Ecco perché sono molte meno di quel che pensi le persone che nella vita hanno messo l’occhio sopra all’oculare di un telescopio e visto davvero le meraviglie dello spazio profondo. E poi per forza quando parli di pulsar, di materia oscura, buchi neri al centro della galassia, lenti gravitazionali, stelle già morte che per noi sono ancora lì belle splendenti, per forza che poi quasi tutti ti scrutano come a dire beh, sì, vabbè. Che diavolo ne sanno se non hanno mai guardato davvero nell’infinito e oltre?

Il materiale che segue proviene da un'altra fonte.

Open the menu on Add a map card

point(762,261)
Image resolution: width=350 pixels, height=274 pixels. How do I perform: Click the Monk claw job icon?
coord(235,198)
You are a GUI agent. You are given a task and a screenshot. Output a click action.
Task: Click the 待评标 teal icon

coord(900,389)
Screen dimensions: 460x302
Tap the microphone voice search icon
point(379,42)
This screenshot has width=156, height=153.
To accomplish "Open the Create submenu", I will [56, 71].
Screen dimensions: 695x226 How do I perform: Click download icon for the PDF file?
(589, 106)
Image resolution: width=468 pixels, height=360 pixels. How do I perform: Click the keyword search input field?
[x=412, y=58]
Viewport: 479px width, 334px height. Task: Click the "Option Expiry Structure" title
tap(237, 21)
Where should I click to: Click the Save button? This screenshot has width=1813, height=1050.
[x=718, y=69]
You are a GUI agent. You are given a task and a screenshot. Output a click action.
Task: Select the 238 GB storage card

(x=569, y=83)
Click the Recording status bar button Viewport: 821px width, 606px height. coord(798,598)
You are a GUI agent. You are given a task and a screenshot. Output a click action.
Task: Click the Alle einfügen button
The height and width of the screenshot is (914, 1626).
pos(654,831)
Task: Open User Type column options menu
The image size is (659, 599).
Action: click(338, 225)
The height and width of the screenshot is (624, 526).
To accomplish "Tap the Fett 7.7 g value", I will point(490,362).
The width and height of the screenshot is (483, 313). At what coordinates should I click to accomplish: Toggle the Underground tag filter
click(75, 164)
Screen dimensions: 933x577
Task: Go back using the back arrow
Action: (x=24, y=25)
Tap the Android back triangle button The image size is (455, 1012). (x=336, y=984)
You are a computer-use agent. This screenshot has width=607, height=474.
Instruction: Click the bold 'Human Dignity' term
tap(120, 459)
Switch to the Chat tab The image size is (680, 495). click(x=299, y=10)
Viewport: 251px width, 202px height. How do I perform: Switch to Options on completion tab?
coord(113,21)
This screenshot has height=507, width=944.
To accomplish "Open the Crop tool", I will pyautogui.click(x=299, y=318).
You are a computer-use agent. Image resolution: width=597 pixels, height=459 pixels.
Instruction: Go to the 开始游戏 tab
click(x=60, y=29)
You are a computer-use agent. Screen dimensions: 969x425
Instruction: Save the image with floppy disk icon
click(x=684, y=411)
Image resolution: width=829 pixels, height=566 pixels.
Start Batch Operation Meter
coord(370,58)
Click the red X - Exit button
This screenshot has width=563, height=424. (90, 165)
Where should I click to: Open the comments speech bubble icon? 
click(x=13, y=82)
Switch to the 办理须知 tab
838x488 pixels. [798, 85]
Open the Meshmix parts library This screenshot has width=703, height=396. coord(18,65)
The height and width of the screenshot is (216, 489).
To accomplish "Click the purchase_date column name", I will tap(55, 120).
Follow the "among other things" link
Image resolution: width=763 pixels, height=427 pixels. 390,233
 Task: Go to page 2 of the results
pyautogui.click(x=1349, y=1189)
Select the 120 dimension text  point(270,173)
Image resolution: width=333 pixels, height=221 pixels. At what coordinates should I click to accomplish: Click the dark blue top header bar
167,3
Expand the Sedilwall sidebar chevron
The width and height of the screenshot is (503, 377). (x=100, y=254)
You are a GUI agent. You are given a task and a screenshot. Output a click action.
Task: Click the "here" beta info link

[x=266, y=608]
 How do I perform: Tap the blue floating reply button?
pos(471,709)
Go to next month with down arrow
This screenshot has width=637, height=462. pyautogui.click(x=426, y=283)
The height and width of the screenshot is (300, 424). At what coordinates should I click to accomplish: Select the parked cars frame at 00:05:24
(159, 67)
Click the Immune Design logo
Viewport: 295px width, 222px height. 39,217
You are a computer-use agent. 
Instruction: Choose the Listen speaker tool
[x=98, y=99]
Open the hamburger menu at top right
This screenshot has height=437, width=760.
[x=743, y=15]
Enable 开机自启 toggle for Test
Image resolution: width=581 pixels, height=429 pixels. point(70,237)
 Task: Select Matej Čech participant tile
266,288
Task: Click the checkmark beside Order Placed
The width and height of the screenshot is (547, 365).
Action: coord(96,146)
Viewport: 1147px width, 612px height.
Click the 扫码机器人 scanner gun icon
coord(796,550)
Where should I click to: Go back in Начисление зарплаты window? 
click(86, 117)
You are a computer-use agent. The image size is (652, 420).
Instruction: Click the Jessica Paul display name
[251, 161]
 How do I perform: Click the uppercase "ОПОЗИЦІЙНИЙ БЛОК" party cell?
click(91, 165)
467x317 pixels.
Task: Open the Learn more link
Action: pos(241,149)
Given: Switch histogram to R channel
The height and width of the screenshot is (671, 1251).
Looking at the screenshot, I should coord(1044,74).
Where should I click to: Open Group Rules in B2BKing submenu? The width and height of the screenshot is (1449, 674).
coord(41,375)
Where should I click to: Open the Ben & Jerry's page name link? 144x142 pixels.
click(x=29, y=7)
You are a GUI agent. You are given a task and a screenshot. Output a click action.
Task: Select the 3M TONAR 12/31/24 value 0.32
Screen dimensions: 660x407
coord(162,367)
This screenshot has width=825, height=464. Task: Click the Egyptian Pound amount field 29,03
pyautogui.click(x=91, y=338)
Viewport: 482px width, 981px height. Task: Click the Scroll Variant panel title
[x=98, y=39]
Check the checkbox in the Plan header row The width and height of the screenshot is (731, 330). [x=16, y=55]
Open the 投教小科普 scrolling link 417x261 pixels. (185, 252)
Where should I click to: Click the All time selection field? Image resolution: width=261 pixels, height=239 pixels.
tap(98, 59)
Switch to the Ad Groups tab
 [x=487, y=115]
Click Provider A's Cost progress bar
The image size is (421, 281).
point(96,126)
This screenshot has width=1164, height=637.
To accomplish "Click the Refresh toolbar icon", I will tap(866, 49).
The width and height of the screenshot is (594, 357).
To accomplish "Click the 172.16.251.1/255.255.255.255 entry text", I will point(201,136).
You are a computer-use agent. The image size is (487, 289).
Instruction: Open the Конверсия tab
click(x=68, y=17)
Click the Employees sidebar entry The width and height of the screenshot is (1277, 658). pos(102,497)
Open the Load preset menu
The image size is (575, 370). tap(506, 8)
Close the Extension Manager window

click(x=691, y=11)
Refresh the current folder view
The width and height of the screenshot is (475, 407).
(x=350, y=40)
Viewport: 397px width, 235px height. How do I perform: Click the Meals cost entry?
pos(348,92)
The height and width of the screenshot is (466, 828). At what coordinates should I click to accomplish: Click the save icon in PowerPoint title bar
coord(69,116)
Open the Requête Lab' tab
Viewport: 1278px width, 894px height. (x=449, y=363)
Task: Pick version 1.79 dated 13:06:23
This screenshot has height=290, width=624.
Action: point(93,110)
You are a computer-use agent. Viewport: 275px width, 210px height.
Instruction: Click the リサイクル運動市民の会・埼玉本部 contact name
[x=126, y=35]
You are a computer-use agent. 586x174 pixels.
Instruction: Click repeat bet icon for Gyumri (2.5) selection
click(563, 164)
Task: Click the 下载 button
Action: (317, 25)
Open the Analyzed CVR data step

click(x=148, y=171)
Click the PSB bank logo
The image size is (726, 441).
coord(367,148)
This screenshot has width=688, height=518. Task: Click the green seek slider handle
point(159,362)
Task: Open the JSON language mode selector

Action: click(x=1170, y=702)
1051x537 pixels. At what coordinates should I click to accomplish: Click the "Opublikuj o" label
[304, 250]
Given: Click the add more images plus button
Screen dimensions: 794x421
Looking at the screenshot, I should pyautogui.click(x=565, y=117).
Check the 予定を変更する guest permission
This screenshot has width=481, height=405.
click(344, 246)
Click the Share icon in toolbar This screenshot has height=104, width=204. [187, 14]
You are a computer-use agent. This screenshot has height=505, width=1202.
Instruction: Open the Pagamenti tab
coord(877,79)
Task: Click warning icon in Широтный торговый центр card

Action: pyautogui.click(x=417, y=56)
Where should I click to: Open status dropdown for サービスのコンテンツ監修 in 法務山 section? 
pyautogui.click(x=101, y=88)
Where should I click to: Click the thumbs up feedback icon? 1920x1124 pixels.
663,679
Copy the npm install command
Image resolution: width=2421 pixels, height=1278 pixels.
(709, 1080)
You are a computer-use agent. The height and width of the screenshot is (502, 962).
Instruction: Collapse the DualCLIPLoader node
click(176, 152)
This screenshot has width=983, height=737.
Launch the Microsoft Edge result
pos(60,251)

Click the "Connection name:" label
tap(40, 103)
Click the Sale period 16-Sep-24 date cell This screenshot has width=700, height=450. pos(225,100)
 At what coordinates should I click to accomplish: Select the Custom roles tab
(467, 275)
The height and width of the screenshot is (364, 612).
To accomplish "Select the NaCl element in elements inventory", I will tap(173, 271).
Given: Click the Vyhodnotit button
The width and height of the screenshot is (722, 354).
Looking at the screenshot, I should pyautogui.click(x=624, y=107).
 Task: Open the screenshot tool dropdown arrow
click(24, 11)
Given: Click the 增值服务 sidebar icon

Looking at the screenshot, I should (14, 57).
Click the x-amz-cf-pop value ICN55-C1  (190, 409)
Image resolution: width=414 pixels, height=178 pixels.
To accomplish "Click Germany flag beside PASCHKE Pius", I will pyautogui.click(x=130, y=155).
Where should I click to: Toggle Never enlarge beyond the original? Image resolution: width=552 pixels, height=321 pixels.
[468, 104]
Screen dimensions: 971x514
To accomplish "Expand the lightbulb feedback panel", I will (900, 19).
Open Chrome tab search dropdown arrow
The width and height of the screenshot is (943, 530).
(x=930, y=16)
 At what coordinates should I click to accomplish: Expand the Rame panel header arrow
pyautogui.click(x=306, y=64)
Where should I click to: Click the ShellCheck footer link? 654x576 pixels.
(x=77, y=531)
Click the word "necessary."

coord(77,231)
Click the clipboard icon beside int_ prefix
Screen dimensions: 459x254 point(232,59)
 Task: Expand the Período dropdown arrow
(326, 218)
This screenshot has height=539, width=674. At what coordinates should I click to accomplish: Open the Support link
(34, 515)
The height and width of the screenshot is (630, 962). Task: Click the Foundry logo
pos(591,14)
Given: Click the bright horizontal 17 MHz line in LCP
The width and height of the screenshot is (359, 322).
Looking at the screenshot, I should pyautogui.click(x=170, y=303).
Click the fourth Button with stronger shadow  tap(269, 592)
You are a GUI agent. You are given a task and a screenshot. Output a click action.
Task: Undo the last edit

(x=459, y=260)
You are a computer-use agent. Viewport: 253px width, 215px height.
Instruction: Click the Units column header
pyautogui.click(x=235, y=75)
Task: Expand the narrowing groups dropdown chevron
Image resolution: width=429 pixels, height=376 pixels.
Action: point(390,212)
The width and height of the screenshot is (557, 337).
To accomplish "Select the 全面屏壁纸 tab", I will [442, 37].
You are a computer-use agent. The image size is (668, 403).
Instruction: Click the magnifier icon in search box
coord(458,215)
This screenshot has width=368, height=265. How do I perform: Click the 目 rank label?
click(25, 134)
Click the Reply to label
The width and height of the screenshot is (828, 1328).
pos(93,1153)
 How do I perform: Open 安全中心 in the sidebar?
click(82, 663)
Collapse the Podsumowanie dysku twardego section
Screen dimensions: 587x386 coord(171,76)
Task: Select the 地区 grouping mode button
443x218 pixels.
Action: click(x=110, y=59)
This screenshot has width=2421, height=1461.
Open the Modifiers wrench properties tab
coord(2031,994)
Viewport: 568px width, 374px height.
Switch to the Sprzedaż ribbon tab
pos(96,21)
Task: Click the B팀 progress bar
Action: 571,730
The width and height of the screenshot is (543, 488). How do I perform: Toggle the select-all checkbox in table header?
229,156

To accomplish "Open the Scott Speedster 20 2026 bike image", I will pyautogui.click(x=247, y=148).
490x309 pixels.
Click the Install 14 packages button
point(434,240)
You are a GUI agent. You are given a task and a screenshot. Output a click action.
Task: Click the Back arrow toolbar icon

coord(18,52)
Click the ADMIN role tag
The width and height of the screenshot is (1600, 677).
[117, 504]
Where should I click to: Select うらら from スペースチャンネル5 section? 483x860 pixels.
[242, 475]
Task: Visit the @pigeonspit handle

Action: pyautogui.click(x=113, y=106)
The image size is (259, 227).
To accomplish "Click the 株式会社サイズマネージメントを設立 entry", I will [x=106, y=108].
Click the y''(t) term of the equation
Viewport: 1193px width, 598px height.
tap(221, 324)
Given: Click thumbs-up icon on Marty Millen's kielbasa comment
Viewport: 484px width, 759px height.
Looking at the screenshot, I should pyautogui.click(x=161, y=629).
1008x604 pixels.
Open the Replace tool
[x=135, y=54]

Perché c’è una cosa, dentro a un buon telescopio puntato nel cielo stellato in una limpida e fresca notte, magari dalla cima di un monte o giù di lì, sotto a un tappeto luminoso che in città già te lo sogni, una cosa che nessuna foto della NASA piazzata come sfondo dello schermo di un computer potrà mai darti.
Quella cosa è la percezione dello spazio, dell’immane distanza che c’è tra te, laggiù, e gli anelli di Saturno. Tra te e una galassia a spirale. Tra te e la nebulosa testa di cavallo.
Certo, è una distanza talmente enorme che non la puoi capire ma di certo la puoi sentire. E ti darà la più grossa vertigine della tua vita. Lì, con l’occhio incollato sull’oculare, ti sembrerà di stare a strapiombo sul vuoto nero dell’infinito.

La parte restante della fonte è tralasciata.